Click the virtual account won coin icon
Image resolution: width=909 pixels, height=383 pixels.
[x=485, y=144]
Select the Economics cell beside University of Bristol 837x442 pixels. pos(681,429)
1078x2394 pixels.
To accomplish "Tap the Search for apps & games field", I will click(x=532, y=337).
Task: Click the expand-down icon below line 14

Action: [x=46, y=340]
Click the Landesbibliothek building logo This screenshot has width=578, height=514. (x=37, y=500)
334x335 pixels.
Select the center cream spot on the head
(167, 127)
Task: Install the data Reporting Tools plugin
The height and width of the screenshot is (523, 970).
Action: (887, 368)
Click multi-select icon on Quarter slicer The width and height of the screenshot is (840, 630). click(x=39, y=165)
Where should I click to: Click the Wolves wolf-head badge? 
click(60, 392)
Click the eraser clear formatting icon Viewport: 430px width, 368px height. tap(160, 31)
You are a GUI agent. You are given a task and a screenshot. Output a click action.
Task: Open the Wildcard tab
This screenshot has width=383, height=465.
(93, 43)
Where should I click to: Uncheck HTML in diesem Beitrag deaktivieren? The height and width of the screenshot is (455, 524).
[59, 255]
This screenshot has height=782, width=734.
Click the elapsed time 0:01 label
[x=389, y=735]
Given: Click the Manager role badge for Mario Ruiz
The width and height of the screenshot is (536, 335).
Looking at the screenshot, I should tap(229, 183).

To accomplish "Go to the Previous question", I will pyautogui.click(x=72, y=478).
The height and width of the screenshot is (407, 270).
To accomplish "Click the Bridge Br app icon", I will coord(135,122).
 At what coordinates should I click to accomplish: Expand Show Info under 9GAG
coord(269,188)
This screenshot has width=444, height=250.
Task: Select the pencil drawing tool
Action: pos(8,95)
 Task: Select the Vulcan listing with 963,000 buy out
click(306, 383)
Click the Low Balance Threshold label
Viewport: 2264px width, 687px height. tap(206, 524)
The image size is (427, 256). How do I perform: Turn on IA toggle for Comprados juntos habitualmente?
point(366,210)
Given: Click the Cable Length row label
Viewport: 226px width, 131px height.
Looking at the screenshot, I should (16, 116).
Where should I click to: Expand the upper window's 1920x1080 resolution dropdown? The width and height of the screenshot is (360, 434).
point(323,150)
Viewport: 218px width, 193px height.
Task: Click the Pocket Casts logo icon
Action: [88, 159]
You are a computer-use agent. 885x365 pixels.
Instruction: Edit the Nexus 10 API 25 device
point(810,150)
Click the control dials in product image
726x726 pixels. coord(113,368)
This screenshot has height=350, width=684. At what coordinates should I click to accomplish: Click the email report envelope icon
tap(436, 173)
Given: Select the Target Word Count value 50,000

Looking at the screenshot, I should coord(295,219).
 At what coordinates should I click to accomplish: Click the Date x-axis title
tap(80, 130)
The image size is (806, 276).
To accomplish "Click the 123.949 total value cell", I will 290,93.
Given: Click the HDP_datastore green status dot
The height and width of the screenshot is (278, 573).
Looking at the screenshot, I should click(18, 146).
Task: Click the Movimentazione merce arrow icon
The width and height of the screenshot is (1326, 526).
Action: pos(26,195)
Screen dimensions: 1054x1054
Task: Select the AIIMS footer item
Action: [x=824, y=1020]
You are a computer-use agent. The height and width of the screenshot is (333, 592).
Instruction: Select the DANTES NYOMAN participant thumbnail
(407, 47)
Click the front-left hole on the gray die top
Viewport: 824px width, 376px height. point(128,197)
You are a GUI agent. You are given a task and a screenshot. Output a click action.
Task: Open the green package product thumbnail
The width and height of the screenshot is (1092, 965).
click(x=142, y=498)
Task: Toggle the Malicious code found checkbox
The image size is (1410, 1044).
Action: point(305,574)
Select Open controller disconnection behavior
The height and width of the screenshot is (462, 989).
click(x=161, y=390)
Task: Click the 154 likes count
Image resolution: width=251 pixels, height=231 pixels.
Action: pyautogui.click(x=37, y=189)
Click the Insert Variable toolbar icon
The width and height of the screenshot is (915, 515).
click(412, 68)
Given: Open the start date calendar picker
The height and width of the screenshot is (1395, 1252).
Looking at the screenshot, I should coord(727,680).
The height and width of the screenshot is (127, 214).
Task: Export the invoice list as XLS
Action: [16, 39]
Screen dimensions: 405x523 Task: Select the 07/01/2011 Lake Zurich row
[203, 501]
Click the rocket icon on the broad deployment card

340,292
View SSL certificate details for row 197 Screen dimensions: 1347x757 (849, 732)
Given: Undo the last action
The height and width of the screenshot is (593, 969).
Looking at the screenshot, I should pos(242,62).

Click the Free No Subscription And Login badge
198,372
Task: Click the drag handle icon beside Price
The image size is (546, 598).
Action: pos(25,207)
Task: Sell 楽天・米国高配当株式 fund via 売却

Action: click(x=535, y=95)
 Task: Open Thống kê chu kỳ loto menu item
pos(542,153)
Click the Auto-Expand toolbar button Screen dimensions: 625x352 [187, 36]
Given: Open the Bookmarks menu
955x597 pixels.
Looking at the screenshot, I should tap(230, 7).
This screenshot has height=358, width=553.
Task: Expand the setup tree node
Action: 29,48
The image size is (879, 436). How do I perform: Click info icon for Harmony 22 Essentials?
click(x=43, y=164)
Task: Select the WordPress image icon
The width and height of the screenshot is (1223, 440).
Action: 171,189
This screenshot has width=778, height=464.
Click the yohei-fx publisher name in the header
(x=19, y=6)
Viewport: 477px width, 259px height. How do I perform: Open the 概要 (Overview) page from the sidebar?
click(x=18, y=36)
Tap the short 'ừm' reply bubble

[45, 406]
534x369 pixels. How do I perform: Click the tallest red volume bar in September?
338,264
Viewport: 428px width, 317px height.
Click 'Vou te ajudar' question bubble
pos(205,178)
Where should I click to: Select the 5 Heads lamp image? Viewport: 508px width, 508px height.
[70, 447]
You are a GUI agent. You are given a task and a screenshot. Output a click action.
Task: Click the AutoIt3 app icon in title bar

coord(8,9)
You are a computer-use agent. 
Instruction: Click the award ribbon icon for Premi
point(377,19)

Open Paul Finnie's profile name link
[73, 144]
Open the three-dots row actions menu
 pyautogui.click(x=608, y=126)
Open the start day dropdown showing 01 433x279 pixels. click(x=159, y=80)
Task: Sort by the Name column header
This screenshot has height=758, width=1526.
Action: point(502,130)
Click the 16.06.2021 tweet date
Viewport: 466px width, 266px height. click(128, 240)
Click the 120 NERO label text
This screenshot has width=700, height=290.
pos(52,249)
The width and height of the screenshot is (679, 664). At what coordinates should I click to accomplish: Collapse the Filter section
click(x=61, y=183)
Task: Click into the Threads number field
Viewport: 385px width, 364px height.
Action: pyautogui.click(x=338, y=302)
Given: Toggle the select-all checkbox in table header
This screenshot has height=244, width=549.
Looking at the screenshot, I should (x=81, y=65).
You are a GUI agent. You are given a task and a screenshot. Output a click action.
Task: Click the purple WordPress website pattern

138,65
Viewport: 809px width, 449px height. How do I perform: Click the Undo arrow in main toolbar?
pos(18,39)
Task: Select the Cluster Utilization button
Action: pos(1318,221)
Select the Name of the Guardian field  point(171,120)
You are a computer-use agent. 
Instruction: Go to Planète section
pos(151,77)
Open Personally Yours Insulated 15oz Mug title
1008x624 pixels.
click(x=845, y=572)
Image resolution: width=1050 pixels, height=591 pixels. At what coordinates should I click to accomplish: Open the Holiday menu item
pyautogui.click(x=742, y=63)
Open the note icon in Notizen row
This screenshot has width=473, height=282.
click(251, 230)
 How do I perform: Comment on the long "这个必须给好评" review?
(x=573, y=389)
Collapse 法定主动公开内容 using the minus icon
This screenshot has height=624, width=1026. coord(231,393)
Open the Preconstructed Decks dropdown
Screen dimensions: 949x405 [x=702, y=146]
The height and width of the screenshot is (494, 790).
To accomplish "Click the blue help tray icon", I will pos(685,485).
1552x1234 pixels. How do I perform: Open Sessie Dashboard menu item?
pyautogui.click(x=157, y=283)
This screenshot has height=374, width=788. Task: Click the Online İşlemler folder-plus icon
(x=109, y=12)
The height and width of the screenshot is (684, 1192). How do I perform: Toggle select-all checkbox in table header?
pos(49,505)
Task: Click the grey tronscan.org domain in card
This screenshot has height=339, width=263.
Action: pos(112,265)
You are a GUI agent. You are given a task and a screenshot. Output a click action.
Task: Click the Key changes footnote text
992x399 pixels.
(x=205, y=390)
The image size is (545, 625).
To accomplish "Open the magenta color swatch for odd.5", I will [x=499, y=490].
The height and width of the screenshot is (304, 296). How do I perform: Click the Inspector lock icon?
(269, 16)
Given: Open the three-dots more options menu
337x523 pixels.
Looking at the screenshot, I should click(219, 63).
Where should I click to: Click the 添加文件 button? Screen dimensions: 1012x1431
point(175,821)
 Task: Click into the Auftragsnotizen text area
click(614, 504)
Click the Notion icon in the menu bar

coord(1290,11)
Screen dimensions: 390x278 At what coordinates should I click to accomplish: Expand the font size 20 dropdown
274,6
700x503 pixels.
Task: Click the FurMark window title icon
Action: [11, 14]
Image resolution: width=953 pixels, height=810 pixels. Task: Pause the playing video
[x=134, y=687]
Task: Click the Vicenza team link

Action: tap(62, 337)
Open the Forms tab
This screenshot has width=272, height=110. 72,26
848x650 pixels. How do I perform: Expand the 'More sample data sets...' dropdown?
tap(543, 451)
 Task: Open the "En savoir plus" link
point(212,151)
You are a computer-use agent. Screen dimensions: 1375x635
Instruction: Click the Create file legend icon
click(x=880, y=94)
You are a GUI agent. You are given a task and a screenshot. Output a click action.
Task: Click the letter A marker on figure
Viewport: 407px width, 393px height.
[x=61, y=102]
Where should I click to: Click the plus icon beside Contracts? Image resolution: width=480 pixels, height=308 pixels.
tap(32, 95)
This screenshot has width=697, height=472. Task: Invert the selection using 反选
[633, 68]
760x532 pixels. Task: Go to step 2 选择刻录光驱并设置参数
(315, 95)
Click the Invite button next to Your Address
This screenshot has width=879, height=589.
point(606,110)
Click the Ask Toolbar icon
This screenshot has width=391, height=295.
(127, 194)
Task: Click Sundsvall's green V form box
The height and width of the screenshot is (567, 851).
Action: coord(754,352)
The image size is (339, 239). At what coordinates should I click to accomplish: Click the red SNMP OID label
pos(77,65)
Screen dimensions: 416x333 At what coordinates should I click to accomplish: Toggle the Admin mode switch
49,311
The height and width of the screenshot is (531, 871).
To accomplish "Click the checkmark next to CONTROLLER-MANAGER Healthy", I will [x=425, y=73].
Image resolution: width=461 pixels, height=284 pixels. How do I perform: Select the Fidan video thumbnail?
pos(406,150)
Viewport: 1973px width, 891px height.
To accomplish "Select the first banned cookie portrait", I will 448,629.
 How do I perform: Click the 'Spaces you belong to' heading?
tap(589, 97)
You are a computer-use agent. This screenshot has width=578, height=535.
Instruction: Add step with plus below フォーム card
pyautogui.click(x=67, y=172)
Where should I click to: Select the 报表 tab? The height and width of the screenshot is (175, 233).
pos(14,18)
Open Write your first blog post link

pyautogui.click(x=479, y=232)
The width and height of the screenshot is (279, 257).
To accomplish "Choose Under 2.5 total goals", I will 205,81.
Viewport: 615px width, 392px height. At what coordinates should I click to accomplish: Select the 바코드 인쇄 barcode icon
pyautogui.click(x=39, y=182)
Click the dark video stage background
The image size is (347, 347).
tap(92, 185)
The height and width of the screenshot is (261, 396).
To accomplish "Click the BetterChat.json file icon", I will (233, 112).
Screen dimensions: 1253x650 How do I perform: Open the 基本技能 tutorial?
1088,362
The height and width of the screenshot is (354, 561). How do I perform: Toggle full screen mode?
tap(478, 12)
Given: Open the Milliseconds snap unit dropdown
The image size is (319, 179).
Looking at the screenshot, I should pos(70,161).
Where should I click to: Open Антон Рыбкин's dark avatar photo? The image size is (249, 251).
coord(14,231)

—————

• Work request:
Give the number of lines in the records that contain the word "cell", and write nothing else.

• Your response:
2